Task to complete - Each line below needs to be repeated precisely as it is.

Task material -
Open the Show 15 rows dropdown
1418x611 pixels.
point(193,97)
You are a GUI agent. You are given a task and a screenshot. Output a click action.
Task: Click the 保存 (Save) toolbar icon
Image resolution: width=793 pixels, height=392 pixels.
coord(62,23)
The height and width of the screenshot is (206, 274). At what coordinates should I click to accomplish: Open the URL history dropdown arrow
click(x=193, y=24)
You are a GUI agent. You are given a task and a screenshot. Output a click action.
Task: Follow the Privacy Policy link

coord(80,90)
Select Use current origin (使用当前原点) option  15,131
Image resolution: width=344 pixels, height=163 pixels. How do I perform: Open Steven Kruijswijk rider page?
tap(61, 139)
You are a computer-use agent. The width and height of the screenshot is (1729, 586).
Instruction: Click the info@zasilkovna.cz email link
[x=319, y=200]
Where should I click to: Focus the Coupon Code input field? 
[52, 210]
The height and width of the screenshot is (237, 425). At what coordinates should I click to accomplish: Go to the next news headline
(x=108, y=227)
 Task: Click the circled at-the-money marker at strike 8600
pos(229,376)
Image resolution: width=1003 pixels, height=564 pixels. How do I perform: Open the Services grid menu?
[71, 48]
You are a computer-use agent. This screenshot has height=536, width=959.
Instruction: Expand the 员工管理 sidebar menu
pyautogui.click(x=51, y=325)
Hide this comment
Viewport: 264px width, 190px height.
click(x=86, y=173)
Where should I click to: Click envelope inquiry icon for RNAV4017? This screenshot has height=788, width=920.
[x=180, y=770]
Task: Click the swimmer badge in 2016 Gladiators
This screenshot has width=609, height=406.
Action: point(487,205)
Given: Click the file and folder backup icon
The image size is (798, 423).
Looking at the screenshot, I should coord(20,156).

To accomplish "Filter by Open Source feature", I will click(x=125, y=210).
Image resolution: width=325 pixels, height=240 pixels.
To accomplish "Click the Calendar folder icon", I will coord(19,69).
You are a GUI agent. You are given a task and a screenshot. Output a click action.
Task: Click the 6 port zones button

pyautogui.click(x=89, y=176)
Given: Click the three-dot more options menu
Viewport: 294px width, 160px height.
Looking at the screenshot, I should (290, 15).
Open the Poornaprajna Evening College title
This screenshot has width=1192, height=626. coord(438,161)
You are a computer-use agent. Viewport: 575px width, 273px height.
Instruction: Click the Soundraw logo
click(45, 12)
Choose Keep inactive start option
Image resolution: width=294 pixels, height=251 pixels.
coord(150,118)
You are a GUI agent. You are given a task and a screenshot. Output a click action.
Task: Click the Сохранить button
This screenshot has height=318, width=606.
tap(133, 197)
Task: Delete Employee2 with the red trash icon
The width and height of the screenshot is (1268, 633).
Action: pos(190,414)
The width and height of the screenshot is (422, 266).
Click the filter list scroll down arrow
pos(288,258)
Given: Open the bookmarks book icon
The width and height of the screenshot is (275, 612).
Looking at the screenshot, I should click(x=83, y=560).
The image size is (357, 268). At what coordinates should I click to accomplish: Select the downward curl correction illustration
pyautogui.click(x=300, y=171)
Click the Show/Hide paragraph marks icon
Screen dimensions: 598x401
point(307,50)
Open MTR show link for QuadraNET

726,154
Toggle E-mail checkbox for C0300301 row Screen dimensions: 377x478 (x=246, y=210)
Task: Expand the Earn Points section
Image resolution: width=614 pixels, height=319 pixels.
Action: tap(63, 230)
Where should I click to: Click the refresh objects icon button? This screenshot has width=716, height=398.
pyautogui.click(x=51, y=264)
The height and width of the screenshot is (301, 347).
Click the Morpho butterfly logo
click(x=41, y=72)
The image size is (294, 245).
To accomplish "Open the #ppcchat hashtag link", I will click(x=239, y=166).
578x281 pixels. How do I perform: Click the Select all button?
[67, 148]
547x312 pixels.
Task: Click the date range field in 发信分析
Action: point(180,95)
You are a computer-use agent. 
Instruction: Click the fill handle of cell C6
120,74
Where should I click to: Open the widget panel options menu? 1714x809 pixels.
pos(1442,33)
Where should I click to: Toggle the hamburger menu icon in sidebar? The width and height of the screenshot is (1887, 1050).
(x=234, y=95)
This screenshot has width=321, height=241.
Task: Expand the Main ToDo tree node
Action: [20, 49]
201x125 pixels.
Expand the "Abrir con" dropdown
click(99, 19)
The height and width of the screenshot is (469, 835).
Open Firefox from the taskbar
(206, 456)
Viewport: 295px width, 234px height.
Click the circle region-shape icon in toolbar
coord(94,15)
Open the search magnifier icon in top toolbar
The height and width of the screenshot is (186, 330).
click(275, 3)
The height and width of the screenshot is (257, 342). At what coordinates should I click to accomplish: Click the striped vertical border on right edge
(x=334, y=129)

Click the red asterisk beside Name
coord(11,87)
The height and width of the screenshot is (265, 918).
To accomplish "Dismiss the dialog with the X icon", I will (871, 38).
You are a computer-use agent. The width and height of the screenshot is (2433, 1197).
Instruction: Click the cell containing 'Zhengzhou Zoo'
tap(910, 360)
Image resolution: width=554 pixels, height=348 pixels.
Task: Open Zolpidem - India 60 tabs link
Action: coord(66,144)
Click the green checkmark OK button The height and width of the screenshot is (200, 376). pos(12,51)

Finished task -
Open the Show 15 rows dropdown
1418x611 pixels.
point(193,97)
You are a GUI agent. You are given a task and a screenshot. Output a click action.
Task: Click the 保存 (Save) toolbar icon
Image resolution: width=793 pixels, height=392 pixels.
coord(62,23)
The height and width of the screenshot is (206, 274). At what coordinates should I click to accomplish: Open the URL history dropdown arrow
click(x=193, y=24)
You are a GUI agent. You are given a task and a screenshot. Output a click action.
Task: Follow the Privacy Policy link

coord(80,90)
Select Use current origin (使用当前原点) option  15,131
Image resolution: width=344 pixels, height=163 pixels. How do I perform: Open Steven Kruijswijk rider page?
tap(61, 139)
You are a computer-use agent. The width and height of the screenshot is (1729, 586).
Instruction: Click the info@zasilkovna.cz email link
[x=319, y=200]
Where should I click to: Focus the Coupon Code input field? 
[52, 210]
The height and width of the screenshot is (237, 425). At what coordinates should I click to accomplish: Go to the next news headline
(x=108, y=227)
 Task: Click the circled at-the-money marker at strike 8600
pos(229,376)
Image resolution: width=1003 pixels, height=564 pixels. How do I perform: Open the Services grid menu?
[71, 48]
You are a computer-use agent. This screenshot has height=536, width=959.
Instruction: Expand the 员工管理 sidebar menu
pyautogui.click(x=51, y=325)
Hide this comment
Viewport: 264px width, 190px height.
click(x=86, y=173)
Where should I click to: Click envelope inquiry icon for RNAV4017? This screenshot has height=788, width=920.
[x=180, y=770]
Task: Click the swimmer badge in 2016 Gladiators
This screenshot has width=609, height=406.
Action: point(487,205)
Given: Click the file and folder backup icon
The image size is (798, 423).
Looking at the screenshot, I should coord(20,156).

To accomplish "Filter by Open Source feature", I will click(x=125, y=210).
Image resolution: width=325 pixels, height=240 pixels.
To accomplish "Click the Calendar folder icon", I will coord(19,69).
You are a GUI agent. You are given a task and a screenshot. Output a click action.
Task: Click the 6 port zones button

pyautogui.click(x=89, y=176)
Given: Click the three-dot more options menu
Viewport: 294px width, 160px height.
Looking at the screenshot, I should (290, 15).
Open the Poornaprajna Evening College title
This screenshot has width=1192, height=626. coord(438,161)
You are a computer-use agent. Viewport: 575px width, 273px height.
Instruction: Click the Soundraw logo
click(45, 12)
Choose Keep inactive start option
Image resolution: width=294 pixels, height=251 pixels.
coord(150,118)
You are a GUI agent. You are given a task and a screenshot. Output a click action.
Task: Click the Сохранить button
This screenshot has height=318, width=606.
tap(133, 197)
Task: Delete Employee2 with the red trash icon
The width and height of the screenshot is (1268, 633).
Action: pos(190,414)
The width and height of the screenshot is (422, 266).
Click the filter list scroll down arrow
pos(288,258)
Given: Open the bookmarks book icon
The width and height of the screenshot is (275, 612).
Looking at the screenshot, I should click(x=83, y=560).
The image size is (357, 268). At what coordinates should I click to accomplish: Select the downward curl correction illustration
pyautogui.click(x=300, y=171)
Click the Show/Hide paragraph marks icon
Screen dimensions: 598x401
point(307,50)
Open MTR show link for QuadraNET

726,154
Toggle E-mail checkbox for C0300301 row Screen dimensions: 377x478 (x=246, y=210)
Task: Expand the Earn Points section
Image resolution: width=614 pixels, height=319 pixels.
Action: tap(63, 230)
Where should I click to: Click the refresh objects icon button? This screenshot has width=716, height=398.
pyautogui.click(x=51, y=264)
The height and width of the screenshot is (301, 347).
Click the Morpho butterfly logo
click(x=41, y=72)
The image size is (294, 245).
To accomplish "Open the #ppcchat hashtag link", I will click(x=239, y=166).
578x281 pixels. How do I perform: Click the Select all button?
[67, 148]
547x312 pixels.
Task: Click the date range field in 发信分析
Action: point(180,95)
You are a computer-use agent. 
Instruction: Click the fill handle of cell C6
120,74
Where should I click to: Open the widget panel options menu? 1714x809 pixels.
pos(1442,33)
Where should I click to: Toggle the hamburger menu icon in sidebar? The width and height of the screenshot is (1887, 1050).
(x=234, y=95)
This screenshot has width=321, height=241.
Task: Expand the Main ToDo tree node
Action: [20, 49]
201x125 pixels.
Expand the "Abrir con" dropdown
click(99, 19)
The height and width of the screenshot is (469, 835).
Open Firefox from the taskbar
(206, 456)
Viewport: 295px width, 234px height.
Click the circle region-shape icon in toolbar
coord(94,15)
Open the search magnifier icon in top toolbar
The height and width of the screenshot is (186, 330).
click(275, 3)
The height and width of the screenshot is (257, 342). At what coordinates should I click to accomplish: Click the striped vertical border on right edge
(x=334, y=129)

Click the red asterisk beside Name
coord(11,87)
The height and width of the screenshot is (265, 918).
To accomplish "Dismiss the dialog with the X icon", I will (871, 38).
You are a computer-use agent. The width and height of the screenshot is (2433, 1197).
Instruction: Click the cell containing 'Zhengzhou Zoo'
tap(910, 360)
Image resolution: width=554 pixels, height=348 pixels.
Task: Open Zolpidem - India 60 tabs link
Action: coord(66,144)
Click the green checkmark OK button The height and width of the screenshot is (200, 376). pos(12,51)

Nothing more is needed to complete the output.